====== Records for the exercise
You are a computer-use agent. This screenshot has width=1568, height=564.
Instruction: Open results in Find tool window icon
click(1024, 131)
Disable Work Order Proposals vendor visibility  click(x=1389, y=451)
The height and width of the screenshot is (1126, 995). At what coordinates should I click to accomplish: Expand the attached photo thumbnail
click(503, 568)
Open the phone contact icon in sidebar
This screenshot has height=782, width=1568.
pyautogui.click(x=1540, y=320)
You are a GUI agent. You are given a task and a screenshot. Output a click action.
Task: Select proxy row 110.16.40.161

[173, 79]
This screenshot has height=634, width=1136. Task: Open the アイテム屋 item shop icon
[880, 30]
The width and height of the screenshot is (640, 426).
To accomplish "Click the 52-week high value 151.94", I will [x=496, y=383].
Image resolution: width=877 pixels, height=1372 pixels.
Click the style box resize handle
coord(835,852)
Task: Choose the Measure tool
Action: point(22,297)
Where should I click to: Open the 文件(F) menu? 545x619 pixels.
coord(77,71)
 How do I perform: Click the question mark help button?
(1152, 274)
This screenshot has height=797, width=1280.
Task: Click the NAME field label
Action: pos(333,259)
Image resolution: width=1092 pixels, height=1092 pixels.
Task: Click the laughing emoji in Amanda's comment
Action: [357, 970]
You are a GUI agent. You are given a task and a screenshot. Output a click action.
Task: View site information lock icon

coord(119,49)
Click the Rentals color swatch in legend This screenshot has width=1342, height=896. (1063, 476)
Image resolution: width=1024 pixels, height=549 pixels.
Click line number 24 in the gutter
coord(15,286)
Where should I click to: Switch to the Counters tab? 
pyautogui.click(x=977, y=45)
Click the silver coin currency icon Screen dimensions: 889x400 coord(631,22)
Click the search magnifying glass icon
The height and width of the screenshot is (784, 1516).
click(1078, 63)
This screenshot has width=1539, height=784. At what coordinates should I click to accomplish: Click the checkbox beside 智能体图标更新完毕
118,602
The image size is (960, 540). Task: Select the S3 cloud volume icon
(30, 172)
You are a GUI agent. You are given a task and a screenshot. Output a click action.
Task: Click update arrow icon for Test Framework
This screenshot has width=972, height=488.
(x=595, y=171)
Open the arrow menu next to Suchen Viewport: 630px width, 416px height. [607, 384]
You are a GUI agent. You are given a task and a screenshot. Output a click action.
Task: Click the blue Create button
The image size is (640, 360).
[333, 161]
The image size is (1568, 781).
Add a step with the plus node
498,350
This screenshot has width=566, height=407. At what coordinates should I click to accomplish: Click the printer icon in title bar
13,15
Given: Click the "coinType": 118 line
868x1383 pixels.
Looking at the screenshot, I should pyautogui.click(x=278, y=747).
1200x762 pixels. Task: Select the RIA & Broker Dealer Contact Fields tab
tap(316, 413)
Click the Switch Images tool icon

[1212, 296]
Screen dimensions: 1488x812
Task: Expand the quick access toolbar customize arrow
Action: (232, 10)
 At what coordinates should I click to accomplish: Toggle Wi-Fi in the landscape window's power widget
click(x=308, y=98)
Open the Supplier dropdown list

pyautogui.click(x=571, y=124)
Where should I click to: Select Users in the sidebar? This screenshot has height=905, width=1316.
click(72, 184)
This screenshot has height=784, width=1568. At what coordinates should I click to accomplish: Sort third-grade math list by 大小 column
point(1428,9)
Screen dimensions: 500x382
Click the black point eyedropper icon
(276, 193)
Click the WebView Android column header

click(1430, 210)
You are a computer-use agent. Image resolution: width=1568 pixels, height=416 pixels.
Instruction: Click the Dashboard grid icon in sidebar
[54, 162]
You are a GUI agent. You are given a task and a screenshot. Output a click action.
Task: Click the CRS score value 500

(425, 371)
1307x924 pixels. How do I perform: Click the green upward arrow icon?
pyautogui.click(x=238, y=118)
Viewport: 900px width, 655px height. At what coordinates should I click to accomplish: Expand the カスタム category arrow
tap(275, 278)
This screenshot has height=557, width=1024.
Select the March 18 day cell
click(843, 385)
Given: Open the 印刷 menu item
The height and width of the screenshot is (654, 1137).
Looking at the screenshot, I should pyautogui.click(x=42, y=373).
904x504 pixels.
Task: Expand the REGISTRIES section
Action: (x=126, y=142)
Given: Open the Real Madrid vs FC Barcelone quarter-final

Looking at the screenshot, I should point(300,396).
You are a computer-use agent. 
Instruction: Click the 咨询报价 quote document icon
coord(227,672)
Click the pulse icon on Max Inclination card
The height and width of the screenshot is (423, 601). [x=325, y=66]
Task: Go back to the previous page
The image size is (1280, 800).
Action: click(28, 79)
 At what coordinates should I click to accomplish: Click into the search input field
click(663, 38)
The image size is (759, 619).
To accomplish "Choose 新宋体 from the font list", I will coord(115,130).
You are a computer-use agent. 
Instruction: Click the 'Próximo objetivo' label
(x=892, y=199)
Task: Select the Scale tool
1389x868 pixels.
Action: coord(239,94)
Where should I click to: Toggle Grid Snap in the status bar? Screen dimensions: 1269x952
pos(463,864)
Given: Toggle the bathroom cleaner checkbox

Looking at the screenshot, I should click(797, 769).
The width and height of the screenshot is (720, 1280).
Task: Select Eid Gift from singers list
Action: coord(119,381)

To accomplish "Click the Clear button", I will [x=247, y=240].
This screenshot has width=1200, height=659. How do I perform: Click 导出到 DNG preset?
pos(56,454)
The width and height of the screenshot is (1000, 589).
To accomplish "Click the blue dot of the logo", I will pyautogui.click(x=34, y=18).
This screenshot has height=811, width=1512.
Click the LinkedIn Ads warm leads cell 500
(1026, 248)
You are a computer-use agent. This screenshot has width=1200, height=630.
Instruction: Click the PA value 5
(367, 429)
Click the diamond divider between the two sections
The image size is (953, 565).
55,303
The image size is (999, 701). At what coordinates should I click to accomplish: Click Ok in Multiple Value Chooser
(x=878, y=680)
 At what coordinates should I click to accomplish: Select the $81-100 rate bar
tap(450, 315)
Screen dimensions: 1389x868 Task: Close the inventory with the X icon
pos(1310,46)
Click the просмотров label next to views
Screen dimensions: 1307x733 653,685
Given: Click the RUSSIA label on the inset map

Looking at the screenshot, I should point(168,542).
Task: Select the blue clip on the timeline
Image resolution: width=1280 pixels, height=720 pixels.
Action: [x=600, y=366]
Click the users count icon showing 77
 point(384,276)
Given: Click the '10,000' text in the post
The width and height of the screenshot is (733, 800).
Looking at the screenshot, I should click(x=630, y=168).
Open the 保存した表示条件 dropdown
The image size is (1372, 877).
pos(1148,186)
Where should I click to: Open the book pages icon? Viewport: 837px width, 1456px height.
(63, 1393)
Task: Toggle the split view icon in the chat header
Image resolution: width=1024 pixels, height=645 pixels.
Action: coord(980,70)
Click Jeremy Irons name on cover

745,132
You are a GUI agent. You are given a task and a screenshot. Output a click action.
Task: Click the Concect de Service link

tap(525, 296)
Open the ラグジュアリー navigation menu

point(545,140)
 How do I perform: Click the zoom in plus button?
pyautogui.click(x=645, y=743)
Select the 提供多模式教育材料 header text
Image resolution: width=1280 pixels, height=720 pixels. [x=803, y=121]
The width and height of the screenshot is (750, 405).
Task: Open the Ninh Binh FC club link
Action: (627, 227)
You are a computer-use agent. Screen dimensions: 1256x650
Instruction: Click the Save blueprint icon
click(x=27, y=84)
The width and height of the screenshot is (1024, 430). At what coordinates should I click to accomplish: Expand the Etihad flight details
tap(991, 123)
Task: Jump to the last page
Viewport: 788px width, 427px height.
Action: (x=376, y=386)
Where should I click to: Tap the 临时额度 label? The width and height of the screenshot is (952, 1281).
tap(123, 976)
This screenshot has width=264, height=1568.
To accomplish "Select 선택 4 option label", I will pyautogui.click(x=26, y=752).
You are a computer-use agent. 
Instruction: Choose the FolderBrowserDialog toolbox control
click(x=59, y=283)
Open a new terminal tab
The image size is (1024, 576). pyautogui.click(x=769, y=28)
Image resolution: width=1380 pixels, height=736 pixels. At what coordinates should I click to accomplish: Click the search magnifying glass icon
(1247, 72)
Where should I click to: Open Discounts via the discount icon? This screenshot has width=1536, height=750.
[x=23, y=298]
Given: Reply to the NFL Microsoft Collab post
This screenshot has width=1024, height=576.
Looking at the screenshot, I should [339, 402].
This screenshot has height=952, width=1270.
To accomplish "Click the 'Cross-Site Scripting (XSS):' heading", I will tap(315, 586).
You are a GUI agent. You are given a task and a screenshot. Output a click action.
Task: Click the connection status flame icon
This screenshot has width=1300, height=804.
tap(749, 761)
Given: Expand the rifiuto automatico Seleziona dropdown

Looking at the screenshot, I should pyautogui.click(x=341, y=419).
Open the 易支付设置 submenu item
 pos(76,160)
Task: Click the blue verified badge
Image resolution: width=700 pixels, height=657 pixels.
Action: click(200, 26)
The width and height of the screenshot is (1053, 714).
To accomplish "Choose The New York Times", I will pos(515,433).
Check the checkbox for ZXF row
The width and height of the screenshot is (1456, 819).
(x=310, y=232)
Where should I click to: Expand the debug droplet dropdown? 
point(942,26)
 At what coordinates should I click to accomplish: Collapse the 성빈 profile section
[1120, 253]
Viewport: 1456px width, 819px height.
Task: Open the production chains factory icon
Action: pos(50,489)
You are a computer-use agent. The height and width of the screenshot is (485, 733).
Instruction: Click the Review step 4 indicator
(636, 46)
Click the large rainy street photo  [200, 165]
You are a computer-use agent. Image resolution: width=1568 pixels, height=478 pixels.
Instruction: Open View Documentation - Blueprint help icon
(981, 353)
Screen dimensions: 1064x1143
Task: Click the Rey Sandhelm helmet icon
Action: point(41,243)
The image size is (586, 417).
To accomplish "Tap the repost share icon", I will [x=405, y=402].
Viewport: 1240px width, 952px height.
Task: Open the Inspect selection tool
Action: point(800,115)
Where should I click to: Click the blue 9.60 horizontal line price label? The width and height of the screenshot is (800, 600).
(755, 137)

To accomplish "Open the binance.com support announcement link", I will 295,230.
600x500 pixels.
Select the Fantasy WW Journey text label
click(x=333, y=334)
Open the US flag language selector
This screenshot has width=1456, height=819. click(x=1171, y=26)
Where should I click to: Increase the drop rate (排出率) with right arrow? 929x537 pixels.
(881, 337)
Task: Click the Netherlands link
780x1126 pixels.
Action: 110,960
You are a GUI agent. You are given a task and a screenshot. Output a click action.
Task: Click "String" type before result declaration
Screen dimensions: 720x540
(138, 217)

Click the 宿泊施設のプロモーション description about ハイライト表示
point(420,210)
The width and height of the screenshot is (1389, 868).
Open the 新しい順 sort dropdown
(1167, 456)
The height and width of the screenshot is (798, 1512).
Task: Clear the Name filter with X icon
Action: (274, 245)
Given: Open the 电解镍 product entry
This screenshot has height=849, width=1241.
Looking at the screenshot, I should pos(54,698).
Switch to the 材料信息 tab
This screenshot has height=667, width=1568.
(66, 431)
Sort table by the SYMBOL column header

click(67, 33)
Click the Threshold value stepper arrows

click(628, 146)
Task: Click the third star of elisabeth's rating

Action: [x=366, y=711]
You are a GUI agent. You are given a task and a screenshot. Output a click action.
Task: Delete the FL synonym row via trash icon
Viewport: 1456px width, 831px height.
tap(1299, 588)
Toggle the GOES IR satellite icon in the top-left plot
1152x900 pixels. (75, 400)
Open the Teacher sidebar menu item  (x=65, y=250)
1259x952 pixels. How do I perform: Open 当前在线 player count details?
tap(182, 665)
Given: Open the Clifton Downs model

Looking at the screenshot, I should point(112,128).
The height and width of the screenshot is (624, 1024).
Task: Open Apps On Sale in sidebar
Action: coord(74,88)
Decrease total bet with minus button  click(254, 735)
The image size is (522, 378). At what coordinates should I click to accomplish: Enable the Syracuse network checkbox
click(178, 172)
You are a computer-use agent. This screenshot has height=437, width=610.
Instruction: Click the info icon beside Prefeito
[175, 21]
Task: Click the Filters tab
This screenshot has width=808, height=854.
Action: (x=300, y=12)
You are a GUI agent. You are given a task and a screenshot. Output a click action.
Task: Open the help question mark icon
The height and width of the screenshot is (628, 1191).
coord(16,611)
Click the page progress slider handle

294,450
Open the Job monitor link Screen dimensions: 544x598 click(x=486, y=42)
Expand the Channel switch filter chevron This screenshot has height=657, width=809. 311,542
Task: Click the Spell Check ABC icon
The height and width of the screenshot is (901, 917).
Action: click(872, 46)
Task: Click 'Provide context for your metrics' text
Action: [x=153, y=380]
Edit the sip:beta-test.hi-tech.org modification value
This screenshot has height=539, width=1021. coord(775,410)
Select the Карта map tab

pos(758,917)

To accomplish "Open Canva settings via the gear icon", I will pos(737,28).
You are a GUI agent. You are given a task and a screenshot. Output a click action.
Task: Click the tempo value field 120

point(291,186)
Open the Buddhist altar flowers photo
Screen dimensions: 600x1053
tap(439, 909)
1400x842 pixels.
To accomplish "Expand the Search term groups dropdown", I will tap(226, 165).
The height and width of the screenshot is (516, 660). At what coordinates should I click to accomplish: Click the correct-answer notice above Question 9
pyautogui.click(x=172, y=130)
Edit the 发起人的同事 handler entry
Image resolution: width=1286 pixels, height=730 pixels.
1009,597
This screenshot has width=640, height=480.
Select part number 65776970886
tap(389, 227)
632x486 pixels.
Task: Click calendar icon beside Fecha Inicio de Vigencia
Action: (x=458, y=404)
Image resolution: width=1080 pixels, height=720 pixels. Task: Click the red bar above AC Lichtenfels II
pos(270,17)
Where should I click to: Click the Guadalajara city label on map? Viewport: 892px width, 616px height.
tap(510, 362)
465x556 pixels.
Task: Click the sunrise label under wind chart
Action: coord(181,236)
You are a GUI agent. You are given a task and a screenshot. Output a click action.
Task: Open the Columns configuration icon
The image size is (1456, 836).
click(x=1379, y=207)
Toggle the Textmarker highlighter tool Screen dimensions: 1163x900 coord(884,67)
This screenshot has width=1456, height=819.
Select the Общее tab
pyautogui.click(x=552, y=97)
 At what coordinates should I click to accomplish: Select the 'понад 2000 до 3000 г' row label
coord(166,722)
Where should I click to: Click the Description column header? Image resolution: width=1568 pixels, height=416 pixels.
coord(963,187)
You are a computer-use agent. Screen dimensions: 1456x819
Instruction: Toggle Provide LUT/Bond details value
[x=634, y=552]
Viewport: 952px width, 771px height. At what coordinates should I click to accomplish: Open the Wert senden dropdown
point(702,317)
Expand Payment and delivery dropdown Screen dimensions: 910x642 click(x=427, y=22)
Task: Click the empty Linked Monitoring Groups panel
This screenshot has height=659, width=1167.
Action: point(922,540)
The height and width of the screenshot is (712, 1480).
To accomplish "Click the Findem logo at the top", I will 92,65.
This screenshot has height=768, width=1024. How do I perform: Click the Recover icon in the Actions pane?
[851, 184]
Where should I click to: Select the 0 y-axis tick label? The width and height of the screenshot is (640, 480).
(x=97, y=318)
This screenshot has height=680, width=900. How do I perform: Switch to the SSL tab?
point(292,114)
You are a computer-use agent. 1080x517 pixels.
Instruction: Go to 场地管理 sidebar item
============
Render the lines starting at the one containing "Given: Click the RUSSIA" and ending at the one containing "Action: (x=376, y=386)" as a JSON list of strings, one string per line, with blank lines left out.

[
  "Given: Click the RUSSIA label on the inset map",
  "Looking at the screenshot, I should point(168,542).",
  "Task: Select the blue clip on the timeline",
  "Image resolution: width=1280 pixels, height=720 pixels.",
  "Action: [x=600, y=366]",
  "Click the users count icon showing 77",
  " point(384,276)",
  "Given: Click the '10,000' text in the post",
  "The width and height of the screenshot is (733, 800).",
  "Looking at the screenshot, I should click(x=630, y=168).",
  "Open the 保存した表示条件 dropdown",
  "The image size is (1372, 877).",
  "pos(1148,186)",
  "Where should I click to: Open the book pages icon? Viewport: 837px width, 1456px height.",
  "(63, 1393)",
  "Task: Toggle the split view icon in the chat header",
  "Image resolution: width=1024 pixels, height=645 pixels.",
  "Action: coord(980,70)",
  "Click Jeremy Irons name on cover",
  "745,132",
  "You are a GUI agent. You are given a task and a screenshot. Output a click action.",
  "Task: Click the Concect de Service link",
  "tap(525, 296)",
  "Open the ラグジュアリー navigation menu",
  "point(545,140)",
  " How do I perform: Click the zoom in plus button?",
  "pyautogui.click(x=645, y=743)",
  "Select the 提供多模式教育材料 header text",
  "Image resolution: width=1280 pixels, height=720 pixels. [x=803, y=121]",
  "The width and height of the screenshot is (750, 405).",
  "Task: Open the Ninh Binh FC club link",
  "Action: (627, 227)",
  "You are a computer-use agent. Screen dimensions: 1256x650",
  "Instruction: Click the Save blueprint icon",
  "click(x=27, y=84)",
  "The width and height of the screenshot is (1024, 430). At what coordinates should I click to accomplish: Expand the Etihad flight details",
  "tap(991, 123)",
  "Task: Jump to the last page",
  "Viewport: 788px width, 427px height.",
  "Action: (x=376, y=386)"
]